Post-Acquisition Developments

The acquisition of Targanta Therapeutics Corporation by The Medicines Company was finalized on February 25, 2009, granting the latter full ownership of the company and its assets.²³ The integration of Targanta's business operations into The Medicines Company was completed by April 2009, enabling seamless incorporation of its research capabilities into the acquirer's structure.²⁴ Post-acquisition, The Medicines Company advanced the development of Targanta's lead candidate, oritavancin, rebranding it as Orbactiv for commercialization.

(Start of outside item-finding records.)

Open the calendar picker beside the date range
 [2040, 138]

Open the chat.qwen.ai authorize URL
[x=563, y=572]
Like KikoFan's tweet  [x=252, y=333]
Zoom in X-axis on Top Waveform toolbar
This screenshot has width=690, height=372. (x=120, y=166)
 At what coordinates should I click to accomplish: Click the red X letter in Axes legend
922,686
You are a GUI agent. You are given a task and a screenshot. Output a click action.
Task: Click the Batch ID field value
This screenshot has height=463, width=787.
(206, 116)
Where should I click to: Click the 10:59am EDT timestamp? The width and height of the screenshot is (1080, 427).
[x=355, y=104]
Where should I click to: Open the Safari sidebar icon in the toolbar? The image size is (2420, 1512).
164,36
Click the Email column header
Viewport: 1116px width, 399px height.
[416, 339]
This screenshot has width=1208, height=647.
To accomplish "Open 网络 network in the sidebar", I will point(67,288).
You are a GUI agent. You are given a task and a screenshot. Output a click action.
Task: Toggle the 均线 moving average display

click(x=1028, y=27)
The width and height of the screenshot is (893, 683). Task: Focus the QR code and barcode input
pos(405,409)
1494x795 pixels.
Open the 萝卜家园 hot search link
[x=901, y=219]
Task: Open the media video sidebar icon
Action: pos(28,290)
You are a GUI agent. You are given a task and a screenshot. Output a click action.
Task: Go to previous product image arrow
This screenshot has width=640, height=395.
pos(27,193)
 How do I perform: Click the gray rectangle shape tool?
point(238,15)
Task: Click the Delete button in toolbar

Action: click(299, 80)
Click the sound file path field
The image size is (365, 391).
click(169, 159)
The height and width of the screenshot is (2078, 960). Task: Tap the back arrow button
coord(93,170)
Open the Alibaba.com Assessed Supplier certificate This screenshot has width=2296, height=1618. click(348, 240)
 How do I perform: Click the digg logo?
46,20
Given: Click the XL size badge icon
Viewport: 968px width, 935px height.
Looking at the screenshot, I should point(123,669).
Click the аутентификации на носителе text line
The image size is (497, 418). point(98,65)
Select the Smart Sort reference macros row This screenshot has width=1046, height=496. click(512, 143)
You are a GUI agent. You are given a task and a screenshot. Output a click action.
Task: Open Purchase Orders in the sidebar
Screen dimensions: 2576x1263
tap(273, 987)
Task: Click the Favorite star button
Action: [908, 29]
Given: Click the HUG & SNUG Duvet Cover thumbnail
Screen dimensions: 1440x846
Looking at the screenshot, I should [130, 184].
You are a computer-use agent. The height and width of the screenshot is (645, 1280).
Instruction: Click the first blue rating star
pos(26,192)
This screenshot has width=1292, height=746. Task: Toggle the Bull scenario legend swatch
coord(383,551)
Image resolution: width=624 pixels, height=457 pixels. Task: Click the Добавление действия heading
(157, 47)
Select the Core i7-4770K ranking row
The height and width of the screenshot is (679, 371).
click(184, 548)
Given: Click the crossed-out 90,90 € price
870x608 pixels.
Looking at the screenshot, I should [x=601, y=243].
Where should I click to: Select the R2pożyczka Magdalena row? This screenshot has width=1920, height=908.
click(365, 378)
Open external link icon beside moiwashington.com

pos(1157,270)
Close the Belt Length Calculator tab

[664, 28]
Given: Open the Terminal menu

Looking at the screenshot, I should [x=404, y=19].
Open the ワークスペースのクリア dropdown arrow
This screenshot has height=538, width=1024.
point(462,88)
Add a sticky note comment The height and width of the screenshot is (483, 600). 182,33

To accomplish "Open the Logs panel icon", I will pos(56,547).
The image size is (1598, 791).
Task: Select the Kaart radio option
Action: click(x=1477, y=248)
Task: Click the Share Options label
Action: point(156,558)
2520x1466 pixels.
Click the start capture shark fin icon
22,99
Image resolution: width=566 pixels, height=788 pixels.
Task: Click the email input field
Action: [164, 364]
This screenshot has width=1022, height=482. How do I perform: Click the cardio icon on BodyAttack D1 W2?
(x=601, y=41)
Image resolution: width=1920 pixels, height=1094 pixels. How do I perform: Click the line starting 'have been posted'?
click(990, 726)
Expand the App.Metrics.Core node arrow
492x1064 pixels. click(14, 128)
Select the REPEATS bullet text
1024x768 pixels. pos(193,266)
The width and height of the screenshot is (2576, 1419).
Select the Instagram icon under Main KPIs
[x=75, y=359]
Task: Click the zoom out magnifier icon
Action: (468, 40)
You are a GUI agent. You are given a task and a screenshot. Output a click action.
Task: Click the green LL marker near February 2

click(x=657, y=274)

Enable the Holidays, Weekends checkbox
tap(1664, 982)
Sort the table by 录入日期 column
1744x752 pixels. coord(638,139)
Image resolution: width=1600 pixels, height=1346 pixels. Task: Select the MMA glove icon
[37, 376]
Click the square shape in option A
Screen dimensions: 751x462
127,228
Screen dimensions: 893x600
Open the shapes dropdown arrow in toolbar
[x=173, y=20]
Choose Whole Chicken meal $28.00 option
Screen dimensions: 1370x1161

The U.S. Food and Drug Administration (FDA) approved Orbactiv on August 6, 2014, for the treatment of acute bacterial skin and skin structure infections (ABSSSI) in adults caused by susceptible Gram-positive bacteria, including methicillin-resistant Staphylococcus aureus (MRSA).²⁵ In the European Union, the European Medicines Agency (EMA) granted marketing authorization for Orbactiv on March 19, 2015, for the same indication in adult patients.²⁶ This single-dose regimen represented a novel approach, allowing for outpatient administration and reducing the need for multi-day intravenous therapy. The integration bolstered The Medicines Company's antibacterial portfolio, with Orbactiv emerging as a cornerstone product that addressed unmet needs in combating resistant infections. Elements of Targanta's scientific team were incorporated into The Medicines Company's research and development operations, supporting continued innovation in anti-infective therapies.²⁴ On a broader scale, oritavancin's development advanced single-dose antibiotic paradigms, influencing antimicrobial stewardship strategies by enhancing treatment compliance and minimizing opportunities for resistance emergence in Gram-positive pathogens.